Clint Eastwood's "American Sniper" is a lot like its Navy SEAL hero, Chris Kyle -- terse, violent, sure of his convictions and not much in the mood for talk. One of the toughest and least hand-wringing films yet about the soldiers who served in the Iraq War -- and about the physical and emotional price they paid -- "American Sniper" finds Eastwood back in top form as a director and features a career-best performance from its star, Bradley Cooper.
Cooper plays Kyle, a Texas rodeo rider who served four tours in Iraq and became known as the deadliest sniper in U.S. military history, racking up 160 kills. He became famous among his colleagues and even among insurgents, who put an $80,000 bounty on his head. "American Sniper" makes it clear that Kyle was a killing machine: His very first victim, a woman, gives him pause but little remorse.

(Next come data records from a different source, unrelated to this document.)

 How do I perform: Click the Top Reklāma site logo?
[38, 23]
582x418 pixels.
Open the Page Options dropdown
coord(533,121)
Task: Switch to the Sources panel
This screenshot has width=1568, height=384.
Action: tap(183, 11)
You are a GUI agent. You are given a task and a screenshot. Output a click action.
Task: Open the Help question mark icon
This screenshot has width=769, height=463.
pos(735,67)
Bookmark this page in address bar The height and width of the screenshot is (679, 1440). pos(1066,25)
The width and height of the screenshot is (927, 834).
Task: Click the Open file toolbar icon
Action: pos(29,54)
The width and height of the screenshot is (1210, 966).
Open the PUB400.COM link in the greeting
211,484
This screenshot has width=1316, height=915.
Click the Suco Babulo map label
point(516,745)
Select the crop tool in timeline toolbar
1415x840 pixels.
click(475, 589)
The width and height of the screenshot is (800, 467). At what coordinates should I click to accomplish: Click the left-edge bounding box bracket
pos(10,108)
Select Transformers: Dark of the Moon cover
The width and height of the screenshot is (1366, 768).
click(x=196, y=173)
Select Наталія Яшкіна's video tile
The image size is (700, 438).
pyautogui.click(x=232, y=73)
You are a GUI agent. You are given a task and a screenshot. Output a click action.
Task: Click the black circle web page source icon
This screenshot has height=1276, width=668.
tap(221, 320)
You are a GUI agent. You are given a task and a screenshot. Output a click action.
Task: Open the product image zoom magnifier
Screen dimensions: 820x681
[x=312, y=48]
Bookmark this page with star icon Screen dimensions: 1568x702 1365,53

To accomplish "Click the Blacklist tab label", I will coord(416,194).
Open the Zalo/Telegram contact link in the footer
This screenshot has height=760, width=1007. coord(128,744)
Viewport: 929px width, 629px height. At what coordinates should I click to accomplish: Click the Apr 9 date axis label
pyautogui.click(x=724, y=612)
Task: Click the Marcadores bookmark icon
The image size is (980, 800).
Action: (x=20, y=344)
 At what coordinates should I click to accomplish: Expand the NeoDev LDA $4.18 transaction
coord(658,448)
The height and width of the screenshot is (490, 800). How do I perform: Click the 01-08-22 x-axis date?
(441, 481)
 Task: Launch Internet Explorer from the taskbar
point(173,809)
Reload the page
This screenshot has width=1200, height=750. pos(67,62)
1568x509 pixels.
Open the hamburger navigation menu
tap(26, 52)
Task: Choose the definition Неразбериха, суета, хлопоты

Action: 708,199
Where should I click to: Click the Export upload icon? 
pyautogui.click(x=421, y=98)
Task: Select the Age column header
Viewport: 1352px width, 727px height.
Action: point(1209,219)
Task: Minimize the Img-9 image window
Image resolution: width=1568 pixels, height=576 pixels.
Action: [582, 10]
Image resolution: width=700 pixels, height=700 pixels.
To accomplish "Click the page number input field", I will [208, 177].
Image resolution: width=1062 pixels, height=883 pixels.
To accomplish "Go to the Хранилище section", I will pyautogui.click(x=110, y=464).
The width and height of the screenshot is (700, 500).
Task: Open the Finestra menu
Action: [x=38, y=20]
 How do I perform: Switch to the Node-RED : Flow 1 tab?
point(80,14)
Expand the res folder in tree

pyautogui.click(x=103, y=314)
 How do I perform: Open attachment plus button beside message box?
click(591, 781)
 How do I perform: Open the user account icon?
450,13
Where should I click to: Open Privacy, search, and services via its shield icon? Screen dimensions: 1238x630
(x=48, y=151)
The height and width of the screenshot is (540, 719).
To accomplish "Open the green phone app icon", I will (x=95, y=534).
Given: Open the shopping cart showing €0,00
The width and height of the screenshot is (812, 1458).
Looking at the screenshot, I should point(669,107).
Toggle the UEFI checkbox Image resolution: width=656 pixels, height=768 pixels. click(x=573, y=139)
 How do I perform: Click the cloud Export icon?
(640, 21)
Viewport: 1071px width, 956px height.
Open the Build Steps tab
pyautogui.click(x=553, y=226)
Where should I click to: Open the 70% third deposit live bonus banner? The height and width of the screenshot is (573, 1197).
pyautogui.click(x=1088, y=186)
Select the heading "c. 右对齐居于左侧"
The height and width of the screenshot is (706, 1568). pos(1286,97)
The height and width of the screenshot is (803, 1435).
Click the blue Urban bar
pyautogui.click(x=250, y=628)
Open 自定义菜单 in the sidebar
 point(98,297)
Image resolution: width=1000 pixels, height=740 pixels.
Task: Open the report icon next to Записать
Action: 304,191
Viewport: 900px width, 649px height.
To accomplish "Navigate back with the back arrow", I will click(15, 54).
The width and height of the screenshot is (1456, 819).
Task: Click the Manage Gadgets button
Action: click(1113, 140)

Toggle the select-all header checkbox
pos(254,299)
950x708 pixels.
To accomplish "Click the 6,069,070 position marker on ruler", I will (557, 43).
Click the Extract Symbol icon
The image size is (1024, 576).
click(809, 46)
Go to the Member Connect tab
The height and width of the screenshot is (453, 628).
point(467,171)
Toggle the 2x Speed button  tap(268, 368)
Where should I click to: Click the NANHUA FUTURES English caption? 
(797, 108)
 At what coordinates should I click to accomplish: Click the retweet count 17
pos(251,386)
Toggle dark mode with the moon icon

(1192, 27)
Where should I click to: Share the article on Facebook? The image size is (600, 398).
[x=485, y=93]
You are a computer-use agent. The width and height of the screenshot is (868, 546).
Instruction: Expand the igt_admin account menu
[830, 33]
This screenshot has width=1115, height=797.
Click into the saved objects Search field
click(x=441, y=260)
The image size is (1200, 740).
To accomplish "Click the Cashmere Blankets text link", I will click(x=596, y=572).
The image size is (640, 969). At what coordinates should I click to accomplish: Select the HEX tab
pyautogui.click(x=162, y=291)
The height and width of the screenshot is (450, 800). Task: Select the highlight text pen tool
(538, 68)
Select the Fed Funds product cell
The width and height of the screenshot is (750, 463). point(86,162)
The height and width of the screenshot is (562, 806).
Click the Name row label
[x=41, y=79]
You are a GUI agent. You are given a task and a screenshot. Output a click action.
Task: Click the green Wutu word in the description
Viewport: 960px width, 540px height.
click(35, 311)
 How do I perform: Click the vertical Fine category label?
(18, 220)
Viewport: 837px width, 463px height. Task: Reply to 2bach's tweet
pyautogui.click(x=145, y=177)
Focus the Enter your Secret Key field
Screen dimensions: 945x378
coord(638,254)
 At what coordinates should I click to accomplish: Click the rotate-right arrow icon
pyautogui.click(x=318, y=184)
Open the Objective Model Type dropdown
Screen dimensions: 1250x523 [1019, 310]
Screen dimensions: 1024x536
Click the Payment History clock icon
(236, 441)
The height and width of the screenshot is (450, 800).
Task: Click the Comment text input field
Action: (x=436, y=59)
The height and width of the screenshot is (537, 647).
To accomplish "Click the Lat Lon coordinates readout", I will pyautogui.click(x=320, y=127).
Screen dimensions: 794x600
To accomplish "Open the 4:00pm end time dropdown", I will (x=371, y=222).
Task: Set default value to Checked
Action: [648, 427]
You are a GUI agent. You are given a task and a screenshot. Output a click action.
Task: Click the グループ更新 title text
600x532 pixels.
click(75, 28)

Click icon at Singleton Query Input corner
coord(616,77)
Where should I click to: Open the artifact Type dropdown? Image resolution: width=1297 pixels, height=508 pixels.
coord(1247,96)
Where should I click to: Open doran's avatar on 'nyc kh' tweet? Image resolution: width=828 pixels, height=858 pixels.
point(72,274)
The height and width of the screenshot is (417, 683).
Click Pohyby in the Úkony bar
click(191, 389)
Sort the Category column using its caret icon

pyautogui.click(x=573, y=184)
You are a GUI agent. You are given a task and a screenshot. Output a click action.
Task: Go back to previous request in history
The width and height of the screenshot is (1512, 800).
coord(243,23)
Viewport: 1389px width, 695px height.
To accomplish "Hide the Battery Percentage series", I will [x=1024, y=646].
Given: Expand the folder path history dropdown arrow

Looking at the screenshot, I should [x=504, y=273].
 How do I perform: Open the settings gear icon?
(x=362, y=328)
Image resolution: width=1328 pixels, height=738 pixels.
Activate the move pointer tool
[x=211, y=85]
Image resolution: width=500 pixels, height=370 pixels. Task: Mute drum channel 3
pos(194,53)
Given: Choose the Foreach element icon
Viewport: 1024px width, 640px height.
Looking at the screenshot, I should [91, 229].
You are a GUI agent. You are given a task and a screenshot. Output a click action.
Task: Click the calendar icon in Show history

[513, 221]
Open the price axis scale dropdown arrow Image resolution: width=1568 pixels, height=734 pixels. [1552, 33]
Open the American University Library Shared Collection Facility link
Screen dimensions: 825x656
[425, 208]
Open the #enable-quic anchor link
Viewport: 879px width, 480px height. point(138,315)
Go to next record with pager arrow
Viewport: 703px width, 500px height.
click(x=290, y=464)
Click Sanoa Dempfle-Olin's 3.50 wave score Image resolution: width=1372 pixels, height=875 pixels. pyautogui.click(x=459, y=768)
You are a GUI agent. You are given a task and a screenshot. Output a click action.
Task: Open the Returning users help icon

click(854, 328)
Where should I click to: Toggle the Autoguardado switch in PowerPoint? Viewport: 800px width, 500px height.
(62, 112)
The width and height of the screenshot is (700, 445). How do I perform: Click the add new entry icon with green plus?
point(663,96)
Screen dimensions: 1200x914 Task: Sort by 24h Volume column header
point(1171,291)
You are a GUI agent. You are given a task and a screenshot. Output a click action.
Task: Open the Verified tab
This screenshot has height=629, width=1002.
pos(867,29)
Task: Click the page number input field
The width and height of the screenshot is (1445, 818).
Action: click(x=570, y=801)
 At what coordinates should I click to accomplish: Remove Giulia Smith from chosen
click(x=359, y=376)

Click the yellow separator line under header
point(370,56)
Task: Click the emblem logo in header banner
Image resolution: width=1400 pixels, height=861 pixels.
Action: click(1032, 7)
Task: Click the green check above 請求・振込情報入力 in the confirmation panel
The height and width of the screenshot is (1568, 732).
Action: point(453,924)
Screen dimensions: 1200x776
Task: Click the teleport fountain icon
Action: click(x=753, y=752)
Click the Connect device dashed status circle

Eastwood directs "American Sniper" with a blunt, almost unemotional tone. Our soldiers die; their soldiers die. Kyle tromps into action with a rifle and a Bible, and casually refers to the enemy as "savages." The film doesn't apologize for that, nor does it strain itself to show the other side. Based on Kyle's memoir, "American Sniper" mostly says: That's how it was. You don't have to like it.
Just as effective as the war scenes are the scenes at home, when Kyle returns to his wife, Taya (Sienna Miller in a mostly symbolic role), and their children. Kyle is distracted, thinking about his endangered buddies. "You can wait," he tells Taya. "They can't." Here is where Cooper does his strongest work. Looking physically fit but emotionally strained, he puts muscle and flesh on the bare-bones script by Jason Hall.
"American Sniper" hangs a halo, albeit a battered one, over Kyle's head. Kyle is slightly over-patriotized (the film shows him joining the military after 9/11, but in fact he joined before then, in 1999) and has a tendency to be right about every risk and judgment call. The film ends, however, with a chilling reminder of what war can do to its heroes.